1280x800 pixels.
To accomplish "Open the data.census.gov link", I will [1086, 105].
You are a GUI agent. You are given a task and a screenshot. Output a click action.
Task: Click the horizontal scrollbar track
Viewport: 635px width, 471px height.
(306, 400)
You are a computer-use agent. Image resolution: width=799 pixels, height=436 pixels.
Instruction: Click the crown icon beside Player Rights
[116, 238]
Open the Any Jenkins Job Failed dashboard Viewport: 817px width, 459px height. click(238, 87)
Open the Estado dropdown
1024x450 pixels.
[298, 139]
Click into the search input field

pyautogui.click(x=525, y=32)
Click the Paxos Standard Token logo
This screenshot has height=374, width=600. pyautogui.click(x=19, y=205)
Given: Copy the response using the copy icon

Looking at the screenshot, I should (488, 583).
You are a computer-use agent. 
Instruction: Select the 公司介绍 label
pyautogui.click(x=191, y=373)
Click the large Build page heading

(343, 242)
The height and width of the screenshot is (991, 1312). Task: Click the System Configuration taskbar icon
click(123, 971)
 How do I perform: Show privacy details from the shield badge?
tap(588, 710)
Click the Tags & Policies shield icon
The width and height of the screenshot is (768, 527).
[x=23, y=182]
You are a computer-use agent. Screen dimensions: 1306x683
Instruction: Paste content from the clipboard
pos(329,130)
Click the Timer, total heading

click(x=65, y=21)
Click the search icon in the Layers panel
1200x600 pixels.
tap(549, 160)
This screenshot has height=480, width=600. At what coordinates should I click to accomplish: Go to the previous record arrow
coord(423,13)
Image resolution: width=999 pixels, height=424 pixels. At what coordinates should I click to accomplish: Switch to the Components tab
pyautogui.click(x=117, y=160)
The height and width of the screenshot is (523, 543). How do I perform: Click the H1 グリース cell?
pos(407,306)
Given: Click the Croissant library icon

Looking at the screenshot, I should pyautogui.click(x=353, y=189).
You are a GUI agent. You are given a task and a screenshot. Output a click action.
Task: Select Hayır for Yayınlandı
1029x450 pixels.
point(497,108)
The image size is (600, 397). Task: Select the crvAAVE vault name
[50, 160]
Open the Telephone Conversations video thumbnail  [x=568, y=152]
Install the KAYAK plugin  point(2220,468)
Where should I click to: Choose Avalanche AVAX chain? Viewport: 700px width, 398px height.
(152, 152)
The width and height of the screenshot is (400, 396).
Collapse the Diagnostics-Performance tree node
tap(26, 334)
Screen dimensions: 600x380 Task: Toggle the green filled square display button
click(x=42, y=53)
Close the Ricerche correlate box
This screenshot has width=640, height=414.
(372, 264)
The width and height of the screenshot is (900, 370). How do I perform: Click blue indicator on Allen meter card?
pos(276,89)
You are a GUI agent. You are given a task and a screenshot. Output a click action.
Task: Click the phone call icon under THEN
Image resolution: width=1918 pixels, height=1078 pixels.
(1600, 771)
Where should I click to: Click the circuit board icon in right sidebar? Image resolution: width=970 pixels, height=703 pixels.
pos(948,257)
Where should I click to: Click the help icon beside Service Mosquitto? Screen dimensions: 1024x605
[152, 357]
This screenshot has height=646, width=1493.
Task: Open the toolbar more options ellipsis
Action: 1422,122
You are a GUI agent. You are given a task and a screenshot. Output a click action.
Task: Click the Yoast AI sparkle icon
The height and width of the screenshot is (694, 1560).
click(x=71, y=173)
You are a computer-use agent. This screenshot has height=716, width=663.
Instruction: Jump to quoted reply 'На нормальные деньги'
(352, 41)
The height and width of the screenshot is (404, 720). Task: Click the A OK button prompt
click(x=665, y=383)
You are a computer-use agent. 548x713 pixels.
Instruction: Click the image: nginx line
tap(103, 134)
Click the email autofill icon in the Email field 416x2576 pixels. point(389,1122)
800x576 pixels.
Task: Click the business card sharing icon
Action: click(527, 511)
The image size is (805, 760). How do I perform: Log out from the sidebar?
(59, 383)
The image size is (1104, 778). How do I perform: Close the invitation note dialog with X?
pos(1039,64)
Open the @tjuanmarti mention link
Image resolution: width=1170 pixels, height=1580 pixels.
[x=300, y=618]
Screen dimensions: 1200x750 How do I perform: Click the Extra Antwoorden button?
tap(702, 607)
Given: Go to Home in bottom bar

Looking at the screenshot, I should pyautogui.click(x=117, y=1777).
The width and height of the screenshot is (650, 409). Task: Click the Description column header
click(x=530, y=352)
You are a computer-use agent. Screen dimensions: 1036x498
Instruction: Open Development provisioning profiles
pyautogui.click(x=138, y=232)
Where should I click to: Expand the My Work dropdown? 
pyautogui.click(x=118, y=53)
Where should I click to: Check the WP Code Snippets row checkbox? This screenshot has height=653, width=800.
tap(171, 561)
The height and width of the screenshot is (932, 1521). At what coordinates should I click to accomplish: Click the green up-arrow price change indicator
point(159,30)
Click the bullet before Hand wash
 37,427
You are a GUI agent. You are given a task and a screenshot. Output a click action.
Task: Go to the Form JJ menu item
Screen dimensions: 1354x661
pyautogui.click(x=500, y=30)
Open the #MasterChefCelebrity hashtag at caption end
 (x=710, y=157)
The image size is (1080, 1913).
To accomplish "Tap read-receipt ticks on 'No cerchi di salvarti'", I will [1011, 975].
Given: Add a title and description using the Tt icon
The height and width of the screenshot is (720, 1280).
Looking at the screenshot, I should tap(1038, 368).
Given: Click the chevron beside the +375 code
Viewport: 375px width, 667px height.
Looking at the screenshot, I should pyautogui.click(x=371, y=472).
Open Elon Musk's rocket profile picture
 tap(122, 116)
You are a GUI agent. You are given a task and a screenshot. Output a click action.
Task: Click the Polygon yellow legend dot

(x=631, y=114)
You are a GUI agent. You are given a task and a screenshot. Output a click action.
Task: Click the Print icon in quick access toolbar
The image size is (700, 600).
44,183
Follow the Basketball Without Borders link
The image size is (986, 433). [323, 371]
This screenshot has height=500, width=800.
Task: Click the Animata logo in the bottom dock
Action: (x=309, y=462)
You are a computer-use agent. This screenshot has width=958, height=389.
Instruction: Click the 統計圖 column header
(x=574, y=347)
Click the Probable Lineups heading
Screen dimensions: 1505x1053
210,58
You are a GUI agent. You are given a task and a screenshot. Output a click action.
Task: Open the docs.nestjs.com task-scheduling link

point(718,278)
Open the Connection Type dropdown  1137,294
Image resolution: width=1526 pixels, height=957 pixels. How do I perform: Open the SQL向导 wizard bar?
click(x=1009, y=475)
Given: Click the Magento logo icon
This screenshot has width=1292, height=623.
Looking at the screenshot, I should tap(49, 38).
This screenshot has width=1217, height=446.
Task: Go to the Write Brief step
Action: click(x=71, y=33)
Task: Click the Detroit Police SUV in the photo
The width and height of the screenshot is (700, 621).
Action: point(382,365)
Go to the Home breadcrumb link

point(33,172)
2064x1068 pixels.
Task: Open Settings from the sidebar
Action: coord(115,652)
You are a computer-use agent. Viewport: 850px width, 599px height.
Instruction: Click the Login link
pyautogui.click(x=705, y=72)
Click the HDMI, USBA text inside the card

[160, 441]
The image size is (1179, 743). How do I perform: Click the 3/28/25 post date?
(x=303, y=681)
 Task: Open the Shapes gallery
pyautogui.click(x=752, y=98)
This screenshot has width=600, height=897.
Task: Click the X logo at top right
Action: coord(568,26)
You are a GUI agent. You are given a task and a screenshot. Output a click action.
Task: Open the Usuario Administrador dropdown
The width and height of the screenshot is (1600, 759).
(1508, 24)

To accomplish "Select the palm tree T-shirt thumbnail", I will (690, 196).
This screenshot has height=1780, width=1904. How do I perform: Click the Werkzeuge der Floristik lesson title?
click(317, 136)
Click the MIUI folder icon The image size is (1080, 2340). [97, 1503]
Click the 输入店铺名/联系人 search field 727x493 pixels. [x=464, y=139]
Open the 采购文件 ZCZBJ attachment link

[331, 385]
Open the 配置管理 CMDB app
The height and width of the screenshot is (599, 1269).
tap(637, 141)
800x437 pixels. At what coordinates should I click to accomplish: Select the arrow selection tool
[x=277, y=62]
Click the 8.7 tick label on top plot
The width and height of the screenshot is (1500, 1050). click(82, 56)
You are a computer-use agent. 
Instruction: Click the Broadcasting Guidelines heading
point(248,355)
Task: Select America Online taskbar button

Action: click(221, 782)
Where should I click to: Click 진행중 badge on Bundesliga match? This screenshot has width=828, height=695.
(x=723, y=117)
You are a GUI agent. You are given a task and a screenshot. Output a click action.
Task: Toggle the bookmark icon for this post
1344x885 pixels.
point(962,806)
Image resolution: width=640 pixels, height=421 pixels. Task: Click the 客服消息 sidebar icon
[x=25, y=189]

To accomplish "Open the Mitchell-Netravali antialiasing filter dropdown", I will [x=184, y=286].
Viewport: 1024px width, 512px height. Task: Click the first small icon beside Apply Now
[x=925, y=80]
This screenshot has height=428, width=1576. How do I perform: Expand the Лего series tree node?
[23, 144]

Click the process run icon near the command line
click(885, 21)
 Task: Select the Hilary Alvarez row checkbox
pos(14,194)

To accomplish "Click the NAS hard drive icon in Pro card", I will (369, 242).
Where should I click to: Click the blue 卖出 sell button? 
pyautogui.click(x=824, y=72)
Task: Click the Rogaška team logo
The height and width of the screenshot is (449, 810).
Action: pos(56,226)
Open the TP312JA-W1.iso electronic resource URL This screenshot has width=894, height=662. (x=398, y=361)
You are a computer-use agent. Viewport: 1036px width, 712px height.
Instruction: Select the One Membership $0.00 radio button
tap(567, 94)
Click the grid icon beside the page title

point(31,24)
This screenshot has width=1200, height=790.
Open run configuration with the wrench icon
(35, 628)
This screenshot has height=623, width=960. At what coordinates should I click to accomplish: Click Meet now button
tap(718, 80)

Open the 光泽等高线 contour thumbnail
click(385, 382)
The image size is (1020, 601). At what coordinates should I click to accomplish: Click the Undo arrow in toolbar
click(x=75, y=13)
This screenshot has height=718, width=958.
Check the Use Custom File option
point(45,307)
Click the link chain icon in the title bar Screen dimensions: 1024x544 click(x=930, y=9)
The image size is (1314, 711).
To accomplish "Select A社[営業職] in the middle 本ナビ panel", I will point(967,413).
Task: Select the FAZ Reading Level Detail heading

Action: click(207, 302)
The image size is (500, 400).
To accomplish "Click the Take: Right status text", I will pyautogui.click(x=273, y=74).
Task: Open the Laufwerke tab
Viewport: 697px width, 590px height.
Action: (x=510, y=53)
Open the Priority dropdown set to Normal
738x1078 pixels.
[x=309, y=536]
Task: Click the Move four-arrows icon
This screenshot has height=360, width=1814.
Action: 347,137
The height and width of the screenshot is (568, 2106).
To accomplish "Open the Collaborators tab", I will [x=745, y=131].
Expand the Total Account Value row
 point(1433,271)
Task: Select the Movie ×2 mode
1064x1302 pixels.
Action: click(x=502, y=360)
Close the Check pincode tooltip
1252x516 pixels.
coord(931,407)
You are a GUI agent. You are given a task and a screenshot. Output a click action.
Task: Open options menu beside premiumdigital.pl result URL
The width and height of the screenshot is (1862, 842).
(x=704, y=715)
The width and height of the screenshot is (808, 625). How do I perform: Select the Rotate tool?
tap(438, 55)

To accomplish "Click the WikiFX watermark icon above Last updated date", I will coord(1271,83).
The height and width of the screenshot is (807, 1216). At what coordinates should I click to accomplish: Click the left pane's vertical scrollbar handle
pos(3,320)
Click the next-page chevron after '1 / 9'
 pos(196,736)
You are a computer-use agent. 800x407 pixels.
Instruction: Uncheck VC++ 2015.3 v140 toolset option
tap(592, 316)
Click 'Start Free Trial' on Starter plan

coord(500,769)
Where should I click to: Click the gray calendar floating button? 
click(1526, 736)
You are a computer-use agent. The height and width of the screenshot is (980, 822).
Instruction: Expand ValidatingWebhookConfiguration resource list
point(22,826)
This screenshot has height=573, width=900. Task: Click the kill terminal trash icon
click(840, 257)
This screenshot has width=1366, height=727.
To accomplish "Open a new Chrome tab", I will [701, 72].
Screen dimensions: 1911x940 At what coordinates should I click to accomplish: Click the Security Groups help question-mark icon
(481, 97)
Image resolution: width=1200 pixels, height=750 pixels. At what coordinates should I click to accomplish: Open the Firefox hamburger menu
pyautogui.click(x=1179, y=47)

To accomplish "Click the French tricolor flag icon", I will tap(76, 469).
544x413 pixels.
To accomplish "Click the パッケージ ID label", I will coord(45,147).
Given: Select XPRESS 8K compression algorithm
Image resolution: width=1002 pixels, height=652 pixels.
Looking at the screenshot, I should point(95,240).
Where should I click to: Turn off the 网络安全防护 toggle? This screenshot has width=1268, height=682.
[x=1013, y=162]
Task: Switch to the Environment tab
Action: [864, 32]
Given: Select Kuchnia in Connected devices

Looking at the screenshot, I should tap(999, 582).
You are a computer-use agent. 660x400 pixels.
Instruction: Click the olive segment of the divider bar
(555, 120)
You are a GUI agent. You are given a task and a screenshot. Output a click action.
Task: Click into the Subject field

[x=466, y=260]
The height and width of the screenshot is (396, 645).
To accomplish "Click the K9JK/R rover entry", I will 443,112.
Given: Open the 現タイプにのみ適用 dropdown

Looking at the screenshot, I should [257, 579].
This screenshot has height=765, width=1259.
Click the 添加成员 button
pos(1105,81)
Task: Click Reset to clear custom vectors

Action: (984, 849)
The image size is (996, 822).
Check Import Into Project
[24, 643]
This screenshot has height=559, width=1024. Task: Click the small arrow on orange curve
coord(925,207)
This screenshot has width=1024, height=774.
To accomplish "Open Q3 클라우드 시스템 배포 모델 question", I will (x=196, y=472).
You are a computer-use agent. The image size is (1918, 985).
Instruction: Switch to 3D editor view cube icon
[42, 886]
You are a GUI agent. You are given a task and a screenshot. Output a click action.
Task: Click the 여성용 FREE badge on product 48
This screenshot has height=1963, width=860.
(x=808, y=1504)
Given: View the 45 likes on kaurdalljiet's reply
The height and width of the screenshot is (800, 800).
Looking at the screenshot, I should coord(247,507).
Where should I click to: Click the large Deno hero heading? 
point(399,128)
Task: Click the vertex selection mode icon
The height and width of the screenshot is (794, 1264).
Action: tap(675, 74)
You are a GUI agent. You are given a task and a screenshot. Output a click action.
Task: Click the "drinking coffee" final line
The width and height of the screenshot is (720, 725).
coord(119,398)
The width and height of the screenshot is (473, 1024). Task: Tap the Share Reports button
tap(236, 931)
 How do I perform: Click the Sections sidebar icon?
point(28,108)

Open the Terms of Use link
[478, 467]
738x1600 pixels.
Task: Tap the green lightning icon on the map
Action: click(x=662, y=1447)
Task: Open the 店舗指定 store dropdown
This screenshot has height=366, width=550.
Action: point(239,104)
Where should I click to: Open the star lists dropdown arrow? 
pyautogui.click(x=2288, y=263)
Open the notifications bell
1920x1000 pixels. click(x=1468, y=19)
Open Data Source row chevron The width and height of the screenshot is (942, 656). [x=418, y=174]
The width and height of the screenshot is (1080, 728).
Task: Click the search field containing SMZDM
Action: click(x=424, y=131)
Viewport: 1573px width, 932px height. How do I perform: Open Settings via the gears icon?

● TASK DIRECTIONS
Count all lines of the data that include "panel". The answer is the number alone.

● EXERCISE SOLUTION
2